(ACTIVITY) Copy every line from the records that holds the word "Launch".

==================================================

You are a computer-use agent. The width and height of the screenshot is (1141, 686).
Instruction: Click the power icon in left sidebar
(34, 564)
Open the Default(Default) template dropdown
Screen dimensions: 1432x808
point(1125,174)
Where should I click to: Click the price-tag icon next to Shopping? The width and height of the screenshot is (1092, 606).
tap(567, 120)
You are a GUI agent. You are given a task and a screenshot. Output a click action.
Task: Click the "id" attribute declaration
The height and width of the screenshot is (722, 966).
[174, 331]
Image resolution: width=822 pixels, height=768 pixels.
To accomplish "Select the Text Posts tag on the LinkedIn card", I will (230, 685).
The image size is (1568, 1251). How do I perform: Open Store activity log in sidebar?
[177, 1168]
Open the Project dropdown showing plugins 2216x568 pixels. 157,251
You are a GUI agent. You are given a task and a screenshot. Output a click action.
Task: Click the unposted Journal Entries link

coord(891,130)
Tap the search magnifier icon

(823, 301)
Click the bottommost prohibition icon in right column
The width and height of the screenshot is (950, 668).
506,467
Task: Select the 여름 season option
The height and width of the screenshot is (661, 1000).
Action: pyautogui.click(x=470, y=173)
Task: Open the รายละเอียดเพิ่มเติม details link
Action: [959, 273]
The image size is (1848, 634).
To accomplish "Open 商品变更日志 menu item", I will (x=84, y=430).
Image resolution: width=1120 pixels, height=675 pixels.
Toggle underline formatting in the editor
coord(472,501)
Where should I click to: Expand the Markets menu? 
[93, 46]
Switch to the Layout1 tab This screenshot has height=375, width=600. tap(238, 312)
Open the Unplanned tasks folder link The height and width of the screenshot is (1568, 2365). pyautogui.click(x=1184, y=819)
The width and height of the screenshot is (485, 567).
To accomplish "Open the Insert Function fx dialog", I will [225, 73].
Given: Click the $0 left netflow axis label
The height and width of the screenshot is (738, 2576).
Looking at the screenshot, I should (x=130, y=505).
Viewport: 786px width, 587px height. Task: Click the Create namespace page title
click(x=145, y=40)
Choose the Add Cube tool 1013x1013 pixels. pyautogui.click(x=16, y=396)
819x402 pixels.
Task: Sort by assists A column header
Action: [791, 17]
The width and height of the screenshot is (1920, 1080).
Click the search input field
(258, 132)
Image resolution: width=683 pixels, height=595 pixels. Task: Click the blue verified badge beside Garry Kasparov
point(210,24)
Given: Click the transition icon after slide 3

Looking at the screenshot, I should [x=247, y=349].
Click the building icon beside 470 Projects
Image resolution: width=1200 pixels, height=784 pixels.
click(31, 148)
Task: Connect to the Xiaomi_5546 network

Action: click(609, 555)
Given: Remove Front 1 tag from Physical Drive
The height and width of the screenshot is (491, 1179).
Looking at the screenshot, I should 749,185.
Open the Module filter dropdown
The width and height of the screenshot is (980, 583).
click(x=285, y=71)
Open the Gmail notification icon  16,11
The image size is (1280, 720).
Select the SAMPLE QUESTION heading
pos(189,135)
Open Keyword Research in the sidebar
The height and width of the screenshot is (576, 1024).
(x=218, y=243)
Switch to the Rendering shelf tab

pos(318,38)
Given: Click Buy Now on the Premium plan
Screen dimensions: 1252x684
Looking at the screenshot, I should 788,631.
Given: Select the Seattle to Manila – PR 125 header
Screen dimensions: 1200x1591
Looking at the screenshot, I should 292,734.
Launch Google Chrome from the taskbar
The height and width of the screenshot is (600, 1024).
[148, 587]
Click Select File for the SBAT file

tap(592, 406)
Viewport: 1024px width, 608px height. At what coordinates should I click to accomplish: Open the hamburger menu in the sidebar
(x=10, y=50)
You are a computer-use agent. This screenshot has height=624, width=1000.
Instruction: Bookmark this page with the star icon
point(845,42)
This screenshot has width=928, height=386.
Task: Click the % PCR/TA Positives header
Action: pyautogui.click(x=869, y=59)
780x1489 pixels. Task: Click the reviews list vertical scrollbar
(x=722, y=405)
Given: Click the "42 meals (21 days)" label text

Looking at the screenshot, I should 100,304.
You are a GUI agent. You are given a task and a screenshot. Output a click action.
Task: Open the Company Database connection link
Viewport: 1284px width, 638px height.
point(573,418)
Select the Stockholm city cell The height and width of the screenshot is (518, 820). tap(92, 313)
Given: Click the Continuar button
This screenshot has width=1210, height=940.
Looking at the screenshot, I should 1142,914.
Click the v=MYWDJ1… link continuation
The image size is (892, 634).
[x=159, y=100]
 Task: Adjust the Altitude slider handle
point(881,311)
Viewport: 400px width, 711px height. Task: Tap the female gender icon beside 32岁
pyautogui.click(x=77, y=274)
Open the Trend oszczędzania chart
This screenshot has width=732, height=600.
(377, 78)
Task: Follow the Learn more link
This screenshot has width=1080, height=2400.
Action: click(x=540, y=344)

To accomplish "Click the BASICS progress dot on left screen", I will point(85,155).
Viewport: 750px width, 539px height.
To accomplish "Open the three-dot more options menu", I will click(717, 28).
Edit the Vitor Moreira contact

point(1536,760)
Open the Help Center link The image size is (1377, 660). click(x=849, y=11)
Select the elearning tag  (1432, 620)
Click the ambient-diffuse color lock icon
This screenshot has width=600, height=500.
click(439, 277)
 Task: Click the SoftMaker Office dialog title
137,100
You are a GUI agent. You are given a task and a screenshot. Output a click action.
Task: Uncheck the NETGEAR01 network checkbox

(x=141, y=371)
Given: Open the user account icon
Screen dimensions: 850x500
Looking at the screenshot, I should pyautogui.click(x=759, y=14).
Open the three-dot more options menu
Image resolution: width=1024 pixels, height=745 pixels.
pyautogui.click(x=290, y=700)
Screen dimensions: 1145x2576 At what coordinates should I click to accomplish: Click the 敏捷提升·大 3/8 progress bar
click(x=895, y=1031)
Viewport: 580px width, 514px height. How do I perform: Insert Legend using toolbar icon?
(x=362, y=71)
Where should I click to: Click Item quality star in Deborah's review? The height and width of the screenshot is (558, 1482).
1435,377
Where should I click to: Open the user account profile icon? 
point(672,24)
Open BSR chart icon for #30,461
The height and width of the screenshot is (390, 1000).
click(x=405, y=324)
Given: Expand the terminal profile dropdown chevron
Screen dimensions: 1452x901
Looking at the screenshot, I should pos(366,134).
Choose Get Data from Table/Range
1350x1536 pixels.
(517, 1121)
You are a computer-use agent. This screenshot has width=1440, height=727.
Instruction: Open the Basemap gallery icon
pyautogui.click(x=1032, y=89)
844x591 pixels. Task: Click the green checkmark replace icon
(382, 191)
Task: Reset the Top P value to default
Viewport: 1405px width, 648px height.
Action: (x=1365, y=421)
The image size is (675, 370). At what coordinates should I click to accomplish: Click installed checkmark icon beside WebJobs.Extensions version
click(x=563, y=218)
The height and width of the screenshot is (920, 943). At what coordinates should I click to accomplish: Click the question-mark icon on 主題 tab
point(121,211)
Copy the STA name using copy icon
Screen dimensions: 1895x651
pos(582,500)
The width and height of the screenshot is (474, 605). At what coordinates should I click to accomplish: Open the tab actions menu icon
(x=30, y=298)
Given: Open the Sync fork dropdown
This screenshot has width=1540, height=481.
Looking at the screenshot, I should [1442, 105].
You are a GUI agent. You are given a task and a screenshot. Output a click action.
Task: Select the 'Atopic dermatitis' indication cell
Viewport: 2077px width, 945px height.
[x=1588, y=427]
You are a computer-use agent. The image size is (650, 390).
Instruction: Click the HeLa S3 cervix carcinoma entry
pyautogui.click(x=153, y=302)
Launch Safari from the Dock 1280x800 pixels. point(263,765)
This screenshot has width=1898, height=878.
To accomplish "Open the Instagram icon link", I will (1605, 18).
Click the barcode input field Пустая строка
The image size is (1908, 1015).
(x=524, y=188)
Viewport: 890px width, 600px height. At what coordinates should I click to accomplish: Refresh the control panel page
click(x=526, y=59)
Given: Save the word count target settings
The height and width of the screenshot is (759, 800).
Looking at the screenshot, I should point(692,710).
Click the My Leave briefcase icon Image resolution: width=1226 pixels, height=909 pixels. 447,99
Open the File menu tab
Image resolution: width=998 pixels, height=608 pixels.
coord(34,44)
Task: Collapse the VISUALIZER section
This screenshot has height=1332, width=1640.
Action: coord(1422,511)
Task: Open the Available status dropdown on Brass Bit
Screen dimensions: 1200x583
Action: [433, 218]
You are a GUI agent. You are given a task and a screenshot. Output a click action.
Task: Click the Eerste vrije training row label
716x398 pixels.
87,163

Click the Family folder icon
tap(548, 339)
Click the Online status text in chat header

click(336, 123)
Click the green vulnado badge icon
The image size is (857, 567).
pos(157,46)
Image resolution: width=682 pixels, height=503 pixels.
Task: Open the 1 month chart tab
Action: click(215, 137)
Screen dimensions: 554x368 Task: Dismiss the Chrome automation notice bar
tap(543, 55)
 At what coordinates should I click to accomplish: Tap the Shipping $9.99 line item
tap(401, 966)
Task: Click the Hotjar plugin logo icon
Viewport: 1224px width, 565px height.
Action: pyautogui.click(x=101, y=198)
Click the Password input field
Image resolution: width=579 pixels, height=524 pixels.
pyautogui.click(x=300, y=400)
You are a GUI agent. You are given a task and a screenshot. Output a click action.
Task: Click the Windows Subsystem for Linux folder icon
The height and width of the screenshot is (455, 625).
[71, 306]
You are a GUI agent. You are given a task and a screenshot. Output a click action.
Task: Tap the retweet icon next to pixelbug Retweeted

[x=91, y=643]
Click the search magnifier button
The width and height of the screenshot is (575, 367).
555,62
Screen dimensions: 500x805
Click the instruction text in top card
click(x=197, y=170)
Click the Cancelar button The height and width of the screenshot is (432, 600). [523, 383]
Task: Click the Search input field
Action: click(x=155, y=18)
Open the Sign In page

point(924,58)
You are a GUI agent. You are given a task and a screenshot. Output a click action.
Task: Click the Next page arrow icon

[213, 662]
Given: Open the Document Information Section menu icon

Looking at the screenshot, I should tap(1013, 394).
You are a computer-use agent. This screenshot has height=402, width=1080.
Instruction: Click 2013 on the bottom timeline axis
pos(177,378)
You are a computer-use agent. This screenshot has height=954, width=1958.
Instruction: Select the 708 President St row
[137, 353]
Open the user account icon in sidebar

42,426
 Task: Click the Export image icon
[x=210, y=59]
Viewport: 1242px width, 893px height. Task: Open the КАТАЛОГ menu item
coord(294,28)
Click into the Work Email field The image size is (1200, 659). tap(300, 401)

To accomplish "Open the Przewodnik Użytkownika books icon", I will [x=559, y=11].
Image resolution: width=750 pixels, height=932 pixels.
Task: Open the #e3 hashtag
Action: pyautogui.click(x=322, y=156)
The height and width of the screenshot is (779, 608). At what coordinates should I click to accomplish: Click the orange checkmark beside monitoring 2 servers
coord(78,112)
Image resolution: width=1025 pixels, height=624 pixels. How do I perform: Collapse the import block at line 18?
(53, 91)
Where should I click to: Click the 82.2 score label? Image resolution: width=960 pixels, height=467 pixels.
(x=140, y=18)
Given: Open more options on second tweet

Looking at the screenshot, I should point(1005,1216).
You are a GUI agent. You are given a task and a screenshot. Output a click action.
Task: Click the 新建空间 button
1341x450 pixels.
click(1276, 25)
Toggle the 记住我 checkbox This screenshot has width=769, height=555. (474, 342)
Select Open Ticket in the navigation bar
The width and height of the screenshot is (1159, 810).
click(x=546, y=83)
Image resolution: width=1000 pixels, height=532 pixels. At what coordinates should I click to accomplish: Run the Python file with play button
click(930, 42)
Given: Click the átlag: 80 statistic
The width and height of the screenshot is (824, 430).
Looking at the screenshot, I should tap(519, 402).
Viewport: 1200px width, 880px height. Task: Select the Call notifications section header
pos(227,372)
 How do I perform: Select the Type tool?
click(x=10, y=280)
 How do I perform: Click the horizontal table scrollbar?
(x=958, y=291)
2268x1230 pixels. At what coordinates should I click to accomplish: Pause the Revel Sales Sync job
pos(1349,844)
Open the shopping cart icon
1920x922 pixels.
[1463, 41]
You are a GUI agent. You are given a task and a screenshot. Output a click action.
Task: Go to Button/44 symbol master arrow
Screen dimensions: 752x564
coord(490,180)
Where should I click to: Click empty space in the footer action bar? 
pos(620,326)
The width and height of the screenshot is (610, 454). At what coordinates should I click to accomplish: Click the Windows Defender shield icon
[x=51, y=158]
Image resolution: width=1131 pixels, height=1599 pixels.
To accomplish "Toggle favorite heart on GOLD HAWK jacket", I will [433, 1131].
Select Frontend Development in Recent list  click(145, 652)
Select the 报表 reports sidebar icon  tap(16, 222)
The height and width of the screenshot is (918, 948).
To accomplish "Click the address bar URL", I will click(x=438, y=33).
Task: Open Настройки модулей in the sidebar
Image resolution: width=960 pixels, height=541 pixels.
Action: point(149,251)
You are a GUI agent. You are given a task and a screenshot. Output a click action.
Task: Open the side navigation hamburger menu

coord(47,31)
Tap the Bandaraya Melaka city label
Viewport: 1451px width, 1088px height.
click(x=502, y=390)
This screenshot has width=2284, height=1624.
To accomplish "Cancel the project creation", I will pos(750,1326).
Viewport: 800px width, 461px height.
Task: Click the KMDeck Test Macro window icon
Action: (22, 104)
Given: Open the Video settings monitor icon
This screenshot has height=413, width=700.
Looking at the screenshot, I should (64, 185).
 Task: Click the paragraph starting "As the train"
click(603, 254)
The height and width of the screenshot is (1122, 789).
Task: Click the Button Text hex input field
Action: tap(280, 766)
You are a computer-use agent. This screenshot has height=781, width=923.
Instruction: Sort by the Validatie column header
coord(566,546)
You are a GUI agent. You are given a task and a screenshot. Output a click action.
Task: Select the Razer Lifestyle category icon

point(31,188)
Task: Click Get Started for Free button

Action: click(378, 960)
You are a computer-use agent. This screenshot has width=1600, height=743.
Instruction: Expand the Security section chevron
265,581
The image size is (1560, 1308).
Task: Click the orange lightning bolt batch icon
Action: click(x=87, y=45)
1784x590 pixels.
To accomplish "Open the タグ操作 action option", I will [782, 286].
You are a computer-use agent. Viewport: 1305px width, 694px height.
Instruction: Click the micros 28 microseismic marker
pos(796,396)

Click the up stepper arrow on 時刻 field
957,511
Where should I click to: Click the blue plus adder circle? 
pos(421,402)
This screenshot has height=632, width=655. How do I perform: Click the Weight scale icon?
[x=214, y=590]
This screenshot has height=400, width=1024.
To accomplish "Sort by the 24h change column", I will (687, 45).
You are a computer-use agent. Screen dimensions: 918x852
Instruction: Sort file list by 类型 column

==================================================

(RESULT)
Launch Google Chrome from the taskbar
Launch Safari from the Dock 1280x800 pixels. point(263,765)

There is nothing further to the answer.